The market continued to grow and mature, and with the Open Container Initiative (OCI) there were attempts to standardize the original ideas promoted by Docker. To date, many container executable environments are either already compatible with OCI, or on the way to this, offering manufacturers equal conditions to promote their features and capabilities, focused on particular applications.

Kubernetes popularity

The next stage in the evolution of containers was the integration of distributed computing containers a la Microservices - and all this in the new world of rapid development and iterations of deployment (we can say that DevOps), which was actively gaining momentum with the popularity of Docker.

Although Apache Mesos and other software orchestration platforms existed for Kubernetes to dominate , K8s took off from a small open source project from Google to the main project of the Cloud Native Computing Foundation (CNCF) . Note trans. : Did you know that CNCF has appeared

in 2015 on the occasion of the release of Kubernetes 1.0? At the same time, the project was transferred by Google to a new independent organization, which became part of The Linux Foundation.

Event on the occasion of the release of K8s 1.0, which, among others, was sponsored by the Mesosphere, CoreOS, Mirantis, OpenStack, Bitnami

From the news about the release of Kubernetes 1.0 on ZDNet

Even after Docker released the rival platform for orchestration - Swarm - built into Docker and With Docker simplicity and a focus on the default secure cluster configuration, this was no longer enough to stop the growing interest in Kubernetes.

However, many stakeholders outside the rapidly gaining popularity of cloud (cloud native) communities were confused. An ordinary observer could not figure out what was going on: the struggle of Kubernetes with Docker or their cooperation? Since Kubernetes was only a platform for orchestration, an executable container environment was required that would directly launch containers that are orchestrated into Kubernetes.
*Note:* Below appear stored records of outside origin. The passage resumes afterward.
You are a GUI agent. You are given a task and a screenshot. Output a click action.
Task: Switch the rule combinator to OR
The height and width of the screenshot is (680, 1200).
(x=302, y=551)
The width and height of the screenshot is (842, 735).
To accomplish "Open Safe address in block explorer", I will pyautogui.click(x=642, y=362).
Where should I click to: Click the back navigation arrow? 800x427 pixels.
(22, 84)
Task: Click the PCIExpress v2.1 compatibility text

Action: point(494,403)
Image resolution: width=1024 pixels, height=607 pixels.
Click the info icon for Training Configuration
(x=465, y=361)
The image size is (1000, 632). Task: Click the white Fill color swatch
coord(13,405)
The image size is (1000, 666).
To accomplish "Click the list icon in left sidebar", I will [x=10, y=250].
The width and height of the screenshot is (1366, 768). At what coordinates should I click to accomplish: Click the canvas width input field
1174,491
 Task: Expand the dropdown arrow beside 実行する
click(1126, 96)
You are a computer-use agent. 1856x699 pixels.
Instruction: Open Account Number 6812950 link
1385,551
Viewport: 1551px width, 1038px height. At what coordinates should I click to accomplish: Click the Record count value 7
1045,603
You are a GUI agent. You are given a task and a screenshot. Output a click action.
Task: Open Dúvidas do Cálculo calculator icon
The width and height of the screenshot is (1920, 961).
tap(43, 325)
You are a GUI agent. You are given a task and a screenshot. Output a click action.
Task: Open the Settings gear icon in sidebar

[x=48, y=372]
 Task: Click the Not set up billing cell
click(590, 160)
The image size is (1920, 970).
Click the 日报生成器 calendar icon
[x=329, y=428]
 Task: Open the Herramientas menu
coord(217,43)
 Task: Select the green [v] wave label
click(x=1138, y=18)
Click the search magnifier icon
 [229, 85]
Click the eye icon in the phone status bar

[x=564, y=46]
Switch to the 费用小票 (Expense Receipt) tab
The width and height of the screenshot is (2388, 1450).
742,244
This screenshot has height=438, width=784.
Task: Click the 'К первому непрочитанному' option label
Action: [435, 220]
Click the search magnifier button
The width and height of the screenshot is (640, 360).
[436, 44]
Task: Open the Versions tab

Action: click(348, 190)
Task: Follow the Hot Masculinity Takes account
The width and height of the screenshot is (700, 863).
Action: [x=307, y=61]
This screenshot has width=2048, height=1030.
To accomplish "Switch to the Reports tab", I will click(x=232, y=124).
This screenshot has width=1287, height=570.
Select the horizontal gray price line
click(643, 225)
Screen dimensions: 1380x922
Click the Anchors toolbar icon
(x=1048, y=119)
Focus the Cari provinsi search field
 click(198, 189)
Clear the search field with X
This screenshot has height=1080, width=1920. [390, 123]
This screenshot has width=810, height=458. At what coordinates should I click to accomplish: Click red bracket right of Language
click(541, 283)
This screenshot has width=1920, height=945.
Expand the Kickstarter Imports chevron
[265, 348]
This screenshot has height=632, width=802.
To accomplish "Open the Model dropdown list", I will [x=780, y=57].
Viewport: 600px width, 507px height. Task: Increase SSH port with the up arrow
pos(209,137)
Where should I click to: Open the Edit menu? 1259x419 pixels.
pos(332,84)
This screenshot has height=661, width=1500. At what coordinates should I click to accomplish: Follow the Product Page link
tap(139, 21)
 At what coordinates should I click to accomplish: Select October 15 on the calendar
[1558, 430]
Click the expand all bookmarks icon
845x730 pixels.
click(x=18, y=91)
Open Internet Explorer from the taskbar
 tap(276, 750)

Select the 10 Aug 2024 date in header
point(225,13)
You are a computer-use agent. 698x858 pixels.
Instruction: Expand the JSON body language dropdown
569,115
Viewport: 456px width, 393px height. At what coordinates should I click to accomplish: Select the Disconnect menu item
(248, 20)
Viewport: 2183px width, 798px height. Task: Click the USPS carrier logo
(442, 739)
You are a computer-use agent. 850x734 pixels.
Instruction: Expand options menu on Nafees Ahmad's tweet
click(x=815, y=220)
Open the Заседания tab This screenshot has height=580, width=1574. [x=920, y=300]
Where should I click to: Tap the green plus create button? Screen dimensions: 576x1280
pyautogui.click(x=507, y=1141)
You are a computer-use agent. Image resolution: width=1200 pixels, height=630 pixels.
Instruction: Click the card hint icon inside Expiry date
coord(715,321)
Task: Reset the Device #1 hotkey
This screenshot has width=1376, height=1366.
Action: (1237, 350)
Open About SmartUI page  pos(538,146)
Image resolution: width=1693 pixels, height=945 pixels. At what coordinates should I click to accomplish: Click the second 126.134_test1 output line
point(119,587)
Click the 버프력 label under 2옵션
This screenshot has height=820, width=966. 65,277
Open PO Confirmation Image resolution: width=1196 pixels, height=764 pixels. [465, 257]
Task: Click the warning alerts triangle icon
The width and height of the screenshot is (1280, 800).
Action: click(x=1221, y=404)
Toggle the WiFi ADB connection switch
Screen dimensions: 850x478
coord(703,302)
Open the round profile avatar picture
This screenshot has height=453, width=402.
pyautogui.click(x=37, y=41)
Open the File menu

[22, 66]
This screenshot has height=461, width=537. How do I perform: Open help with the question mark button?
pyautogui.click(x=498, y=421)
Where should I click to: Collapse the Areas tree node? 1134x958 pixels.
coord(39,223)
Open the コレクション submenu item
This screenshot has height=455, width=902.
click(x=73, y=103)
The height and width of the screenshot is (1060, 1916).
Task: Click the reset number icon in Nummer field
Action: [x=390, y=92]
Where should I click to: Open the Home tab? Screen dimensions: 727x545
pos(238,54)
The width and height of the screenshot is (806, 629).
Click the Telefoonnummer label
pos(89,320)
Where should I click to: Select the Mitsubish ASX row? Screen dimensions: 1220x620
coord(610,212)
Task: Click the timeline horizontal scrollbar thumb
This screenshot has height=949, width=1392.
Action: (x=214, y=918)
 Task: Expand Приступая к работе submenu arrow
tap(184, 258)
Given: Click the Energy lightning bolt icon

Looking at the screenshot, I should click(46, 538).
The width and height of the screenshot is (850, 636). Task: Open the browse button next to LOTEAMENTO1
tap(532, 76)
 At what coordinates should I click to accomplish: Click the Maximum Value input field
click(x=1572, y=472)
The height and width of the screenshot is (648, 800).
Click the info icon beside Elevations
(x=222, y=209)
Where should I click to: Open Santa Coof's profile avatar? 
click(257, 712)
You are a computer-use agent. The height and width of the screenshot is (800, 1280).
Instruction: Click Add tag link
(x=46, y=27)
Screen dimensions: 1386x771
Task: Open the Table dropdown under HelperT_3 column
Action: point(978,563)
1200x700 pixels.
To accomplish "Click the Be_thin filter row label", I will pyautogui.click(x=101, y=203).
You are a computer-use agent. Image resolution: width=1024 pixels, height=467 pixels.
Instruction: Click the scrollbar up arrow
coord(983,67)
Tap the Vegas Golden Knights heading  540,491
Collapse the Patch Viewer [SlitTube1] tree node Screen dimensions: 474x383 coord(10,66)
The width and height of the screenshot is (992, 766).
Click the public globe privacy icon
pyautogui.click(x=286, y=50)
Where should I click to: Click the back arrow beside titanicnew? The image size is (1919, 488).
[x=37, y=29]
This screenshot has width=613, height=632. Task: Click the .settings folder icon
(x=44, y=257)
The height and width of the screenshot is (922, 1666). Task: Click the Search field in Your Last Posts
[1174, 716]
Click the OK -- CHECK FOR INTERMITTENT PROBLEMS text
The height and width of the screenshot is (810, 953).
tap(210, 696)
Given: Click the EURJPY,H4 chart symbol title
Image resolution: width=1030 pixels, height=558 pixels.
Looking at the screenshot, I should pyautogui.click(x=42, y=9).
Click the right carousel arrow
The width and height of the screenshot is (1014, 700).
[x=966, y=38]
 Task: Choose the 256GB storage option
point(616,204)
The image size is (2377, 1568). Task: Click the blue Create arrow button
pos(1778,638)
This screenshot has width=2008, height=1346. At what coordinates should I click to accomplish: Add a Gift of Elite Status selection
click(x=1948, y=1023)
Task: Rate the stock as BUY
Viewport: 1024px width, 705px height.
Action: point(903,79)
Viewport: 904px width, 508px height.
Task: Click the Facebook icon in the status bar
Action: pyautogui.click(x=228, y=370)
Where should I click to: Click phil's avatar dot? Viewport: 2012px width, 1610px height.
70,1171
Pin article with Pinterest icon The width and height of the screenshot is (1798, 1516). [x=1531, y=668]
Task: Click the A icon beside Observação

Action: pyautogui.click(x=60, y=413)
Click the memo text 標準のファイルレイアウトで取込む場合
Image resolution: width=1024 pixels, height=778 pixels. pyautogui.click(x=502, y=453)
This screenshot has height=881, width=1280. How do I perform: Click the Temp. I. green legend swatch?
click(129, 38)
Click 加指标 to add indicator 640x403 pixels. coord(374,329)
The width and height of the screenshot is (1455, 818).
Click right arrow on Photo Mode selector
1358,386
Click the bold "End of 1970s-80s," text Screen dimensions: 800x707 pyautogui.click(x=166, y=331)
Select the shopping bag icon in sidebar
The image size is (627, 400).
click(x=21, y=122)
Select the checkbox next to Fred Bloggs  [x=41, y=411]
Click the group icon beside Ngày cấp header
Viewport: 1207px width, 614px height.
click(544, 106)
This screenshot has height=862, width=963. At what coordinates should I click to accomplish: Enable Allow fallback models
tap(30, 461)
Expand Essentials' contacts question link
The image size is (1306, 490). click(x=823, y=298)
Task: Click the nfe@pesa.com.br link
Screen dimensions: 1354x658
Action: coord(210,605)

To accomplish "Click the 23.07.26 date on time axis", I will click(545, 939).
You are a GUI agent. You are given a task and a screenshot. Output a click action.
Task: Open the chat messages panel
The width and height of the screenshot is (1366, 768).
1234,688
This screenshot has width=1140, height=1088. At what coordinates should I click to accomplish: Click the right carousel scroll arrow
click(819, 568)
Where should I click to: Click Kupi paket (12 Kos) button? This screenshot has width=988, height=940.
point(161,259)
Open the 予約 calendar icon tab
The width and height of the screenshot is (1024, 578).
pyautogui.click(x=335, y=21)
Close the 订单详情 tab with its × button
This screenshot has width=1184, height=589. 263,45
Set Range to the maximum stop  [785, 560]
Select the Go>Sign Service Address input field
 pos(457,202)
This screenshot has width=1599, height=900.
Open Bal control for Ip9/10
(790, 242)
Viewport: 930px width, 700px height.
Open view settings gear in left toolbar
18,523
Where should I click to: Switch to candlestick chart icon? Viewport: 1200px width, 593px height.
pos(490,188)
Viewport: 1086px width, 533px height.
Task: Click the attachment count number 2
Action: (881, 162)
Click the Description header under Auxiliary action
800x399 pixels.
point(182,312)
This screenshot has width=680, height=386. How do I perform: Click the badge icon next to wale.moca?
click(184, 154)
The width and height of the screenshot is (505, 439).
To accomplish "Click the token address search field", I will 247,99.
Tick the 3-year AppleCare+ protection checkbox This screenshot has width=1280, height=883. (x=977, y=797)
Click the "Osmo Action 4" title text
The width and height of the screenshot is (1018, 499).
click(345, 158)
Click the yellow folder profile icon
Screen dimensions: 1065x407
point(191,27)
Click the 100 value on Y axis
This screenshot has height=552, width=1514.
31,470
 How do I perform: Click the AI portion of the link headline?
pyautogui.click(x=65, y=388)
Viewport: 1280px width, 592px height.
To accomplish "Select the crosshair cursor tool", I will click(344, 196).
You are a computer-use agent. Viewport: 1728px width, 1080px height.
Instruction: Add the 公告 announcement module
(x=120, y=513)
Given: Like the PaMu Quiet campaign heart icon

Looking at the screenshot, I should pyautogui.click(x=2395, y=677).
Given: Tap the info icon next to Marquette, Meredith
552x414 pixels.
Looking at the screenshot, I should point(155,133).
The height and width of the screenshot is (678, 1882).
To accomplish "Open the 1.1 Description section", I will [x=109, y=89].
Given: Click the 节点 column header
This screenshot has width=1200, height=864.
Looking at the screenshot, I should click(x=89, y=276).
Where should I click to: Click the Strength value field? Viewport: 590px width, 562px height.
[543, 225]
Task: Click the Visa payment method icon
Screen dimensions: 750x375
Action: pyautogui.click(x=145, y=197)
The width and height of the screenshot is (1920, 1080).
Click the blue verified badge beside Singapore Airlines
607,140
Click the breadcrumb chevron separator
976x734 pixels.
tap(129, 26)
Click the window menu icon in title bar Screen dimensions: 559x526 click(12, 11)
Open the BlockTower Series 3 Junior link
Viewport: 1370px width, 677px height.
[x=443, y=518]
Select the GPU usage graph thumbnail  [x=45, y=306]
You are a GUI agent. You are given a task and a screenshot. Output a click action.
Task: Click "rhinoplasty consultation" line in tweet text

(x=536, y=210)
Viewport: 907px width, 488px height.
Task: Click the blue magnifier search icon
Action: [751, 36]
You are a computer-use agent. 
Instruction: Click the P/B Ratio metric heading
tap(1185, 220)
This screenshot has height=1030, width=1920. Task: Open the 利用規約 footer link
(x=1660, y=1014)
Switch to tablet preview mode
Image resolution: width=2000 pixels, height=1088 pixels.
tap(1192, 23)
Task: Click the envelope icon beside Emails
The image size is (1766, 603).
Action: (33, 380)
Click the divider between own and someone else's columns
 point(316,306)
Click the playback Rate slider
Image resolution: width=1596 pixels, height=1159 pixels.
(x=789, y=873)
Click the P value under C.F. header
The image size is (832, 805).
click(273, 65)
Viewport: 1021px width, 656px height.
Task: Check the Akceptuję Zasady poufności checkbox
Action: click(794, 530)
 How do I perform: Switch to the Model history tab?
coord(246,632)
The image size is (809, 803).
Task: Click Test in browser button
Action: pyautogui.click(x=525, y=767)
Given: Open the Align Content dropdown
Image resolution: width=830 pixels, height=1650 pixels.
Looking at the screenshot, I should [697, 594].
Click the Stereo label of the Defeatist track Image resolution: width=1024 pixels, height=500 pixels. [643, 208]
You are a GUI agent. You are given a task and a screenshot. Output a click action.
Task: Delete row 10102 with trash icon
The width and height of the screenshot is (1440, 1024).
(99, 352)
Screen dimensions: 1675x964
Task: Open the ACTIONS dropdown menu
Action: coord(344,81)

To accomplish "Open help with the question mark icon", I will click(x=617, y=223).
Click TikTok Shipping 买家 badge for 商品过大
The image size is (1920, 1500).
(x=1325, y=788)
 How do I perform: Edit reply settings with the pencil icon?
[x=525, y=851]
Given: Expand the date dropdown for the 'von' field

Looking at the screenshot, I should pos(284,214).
From the very beginning, Kubernetes used the Docker engine and, even despite the competitive tensions between Swarm and Kubernetes, the Docker still remained the default runtime and was required for the Kubernetes cluster to function.

With a small number of executable container environments other than Docker, it seemed clear that pairing runtime with Kubernetes would require a specially written interface — shim — for each of the executable environments. The lack of a clear interface for the implementation of executable container environments made it very difficult to add support for new runtime's in Kubernetes.

Container Runtime Interface (CRI)

To solve the growing complexity of deploying runtimes in Kubernetes, the community defined the interface — the specific functions that the executable container environment must implement within Kubernetes — calling it the Container Runtime Interface (CRI) (it appeared in Kubernetes 1.5). . This event not only helped the problem of the growing number of Kubernetes code base fragments affecting the use of executable container environments, but also contributed to understanding exactly which functions should be supported by potential runtime if they want to comply with CRI.

As it is easy to guess, CRI expects very simple things from the executable environment. Such an environment should be capable of starting and stopping sweeps, handling all container operations in the context of swells (start, stop, pause, kill, delete), and also support the management of container images using the registry. There are also support functions for collecting logs, metrics, etc.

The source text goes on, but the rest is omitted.